[Stored entries]
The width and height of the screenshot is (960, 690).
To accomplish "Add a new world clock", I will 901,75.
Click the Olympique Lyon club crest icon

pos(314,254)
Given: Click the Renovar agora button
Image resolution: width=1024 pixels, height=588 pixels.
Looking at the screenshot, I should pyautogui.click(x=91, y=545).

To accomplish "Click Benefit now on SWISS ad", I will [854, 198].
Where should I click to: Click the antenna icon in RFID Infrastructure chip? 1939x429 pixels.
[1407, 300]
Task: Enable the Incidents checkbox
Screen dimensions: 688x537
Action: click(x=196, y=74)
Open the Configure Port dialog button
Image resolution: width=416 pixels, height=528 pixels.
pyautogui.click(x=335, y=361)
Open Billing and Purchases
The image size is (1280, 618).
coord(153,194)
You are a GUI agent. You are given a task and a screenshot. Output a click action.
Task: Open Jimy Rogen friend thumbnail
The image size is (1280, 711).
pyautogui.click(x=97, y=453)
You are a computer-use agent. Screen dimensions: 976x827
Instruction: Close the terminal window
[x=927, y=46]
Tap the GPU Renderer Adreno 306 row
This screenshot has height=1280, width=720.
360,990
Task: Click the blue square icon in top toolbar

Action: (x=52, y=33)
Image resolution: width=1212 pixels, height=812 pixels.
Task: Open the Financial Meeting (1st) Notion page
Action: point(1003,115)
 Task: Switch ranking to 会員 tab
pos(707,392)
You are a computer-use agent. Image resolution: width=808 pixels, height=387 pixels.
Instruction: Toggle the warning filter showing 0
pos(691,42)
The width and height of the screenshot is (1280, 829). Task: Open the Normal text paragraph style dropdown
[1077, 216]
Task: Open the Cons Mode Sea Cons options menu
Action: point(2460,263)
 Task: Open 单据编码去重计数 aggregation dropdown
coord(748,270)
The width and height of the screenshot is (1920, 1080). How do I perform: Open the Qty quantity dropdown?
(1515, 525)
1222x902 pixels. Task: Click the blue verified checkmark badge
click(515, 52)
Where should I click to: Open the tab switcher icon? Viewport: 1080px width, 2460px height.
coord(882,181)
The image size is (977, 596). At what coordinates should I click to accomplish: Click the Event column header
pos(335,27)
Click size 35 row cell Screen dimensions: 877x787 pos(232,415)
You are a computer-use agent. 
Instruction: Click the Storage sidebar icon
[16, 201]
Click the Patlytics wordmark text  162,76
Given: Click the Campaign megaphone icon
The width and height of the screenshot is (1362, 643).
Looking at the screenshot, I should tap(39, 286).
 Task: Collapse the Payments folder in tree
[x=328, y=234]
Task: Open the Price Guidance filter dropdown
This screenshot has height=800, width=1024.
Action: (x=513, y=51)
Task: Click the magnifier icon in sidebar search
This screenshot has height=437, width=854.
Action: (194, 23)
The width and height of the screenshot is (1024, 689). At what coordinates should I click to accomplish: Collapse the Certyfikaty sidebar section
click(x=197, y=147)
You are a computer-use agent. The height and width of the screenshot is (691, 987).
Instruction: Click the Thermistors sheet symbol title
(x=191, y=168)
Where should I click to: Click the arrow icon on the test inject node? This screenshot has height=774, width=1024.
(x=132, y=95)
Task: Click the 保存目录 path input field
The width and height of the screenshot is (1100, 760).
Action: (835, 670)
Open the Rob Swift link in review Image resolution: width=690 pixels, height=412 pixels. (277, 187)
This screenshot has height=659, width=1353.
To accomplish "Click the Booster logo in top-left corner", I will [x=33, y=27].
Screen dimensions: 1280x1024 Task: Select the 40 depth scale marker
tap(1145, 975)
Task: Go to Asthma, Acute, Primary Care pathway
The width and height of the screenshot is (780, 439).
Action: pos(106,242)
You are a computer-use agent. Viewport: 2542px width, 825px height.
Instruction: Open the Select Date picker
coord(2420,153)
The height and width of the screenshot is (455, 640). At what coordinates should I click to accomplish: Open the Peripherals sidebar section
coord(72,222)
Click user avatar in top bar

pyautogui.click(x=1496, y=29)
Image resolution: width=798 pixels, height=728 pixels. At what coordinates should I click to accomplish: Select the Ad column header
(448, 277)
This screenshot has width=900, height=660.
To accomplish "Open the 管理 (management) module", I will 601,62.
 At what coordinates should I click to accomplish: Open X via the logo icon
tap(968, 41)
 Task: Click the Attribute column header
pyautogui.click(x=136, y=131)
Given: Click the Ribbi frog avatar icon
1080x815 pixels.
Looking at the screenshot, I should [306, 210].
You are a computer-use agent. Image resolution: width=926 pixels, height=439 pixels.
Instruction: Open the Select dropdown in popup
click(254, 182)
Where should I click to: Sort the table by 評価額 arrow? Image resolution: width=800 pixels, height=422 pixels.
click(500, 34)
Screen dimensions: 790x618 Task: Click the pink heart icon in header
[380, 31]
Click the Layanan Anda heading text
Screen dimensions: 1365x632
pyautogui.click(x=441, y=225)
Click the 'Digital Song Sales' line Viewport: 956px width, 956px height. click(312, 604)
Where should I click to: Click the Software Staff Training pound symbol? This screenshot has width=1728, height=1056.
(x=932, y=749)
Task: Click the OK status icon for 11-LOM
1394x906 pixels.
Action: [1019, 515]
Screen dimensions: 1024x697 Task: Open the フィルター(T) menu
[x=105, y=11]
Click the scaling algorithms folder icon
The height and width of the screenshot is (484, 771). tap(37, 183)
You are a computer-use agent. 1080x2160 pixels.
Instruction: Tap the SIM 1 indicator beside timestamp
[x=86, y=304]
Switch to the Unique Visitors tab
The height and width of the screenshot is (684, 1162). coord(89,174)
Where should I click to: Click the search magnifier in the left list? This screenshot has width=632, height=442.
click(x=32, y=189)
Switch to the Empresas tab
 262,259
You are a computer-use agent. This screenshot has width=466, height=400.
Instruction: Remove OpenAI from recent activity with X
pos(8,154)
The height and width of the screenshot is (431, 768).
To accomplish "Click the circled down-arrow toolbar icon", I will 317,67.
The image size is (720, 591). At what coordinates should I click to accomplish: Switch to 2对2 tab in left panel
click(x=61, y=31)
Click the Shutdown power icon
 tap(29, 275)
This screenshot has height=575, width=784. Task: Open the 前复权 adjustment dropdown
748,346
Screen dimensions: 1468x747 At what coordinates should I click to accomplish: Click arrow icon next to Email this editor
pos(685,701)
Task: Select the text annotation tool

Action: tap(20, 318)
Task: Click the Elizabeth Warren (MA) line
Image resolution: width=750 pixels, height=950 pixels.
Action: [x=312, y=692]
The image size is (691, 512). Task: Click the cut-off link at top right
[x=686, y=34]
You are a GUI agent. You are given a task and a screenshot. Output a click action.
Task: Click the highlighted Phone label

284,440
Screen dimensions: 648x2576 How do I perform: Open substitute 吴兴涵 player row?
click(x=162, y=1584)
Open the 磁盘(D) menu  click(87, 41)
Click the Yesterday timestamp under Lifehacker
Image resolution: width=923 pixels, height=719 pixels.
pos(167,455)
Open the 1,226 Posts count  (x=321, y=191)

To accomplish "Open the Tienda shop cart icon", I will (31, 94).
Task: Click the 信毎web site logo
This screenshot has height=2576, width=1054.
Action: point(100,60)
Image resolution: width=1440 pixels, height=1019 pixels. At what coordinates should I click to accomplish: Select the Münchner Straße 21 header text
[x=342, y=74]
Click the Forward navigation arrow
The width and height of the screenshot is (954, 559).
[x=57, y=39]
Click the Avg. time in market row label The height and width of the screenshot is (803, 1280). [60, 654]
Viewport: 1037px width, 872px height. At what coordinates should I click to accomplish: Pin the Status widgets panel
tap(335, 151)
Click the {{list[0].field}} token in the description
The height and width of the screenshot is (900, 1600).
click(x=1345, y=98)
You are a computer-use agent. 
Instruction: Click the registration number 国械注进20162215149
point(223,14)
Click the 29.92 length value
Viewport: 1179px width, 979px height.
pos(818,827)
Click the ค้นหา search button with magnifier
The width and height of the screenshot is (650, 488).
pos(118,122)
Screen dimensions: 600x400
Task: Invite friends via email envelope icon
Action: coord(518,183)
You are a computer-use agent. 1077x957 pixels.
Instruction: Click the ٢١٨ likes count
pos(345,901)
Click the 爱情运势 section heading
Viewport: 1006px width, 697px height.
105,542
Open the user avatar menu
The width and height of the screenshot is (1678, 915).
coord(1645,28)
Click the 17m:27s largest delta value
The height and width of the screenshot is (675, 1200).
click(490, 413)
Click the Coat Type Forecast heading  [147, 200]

▸ **ACTIVITY**: Transcribe, exactly and without additions, the lines of the records above, beginning with the line that contains "1080x815 pixels." and ending with the line that contains "The height and width of the screenshot is (431, 768).", both included.

▸ **WRITTEN REPLY**:
1080x815 pixels.
Looking at the screenshot, I should [306, 210].
You are a computer-use agent. Image resolution: width=926 pixels, height=439 pixels.
Instruction: Open the Select dropdown in popup
click(254, 182)
Where should I click to: Sort the table by 評価額 arrow? Image resolution: width=800 pixels, height=422 pixels.
click(500, 34)
Screen dimensions: 790x618 Task: Click the pink heart icon in header
[380, 31]
Click the Layanan Anda heading text
Screen dimensions: 1365x632
pyautogui.click(x=441, y=225)
Click the 'Digital Song Sales' line Viewport: 956px width, 956px height. click(312, 604)
Where should I click to: Click the Software Staff Training pound symbol? This screenshot has width=1728, height=1056.
(x=932, y=749)
Task: Click the OK status icon for 11-LOM
1394x906 pixels.
Action: [1019, 515]
Screen dimensions: 1024x697 Task: Open the フィルター(T) menu
[x=105, y=11]
Click the scaling algorithms folder icon
The height and width of the screenshot is (484, 771). tap(37, 183)
You are a computer-use agent. 1080x2160 pixels.
Instruction: Tap the SIM 1 indicator beside timestamp
[x=86, y=304]
Switch to the Unique Visitors tab
The height and width of the screenshot is (684, 1162). coord(89,174)
Where should I click to: Click the search magnifier in the left list? This screenshot has width=632, height=442.
click(x=32, y=189)
Switch to the Empresas tab
 262,259
You are a computer-use agent. This screenshot has width=466, height=400.
Instruction: Remove OpenAI from recent activity with X
pos(8,154)
The height and width of the screenshot is (431, 768).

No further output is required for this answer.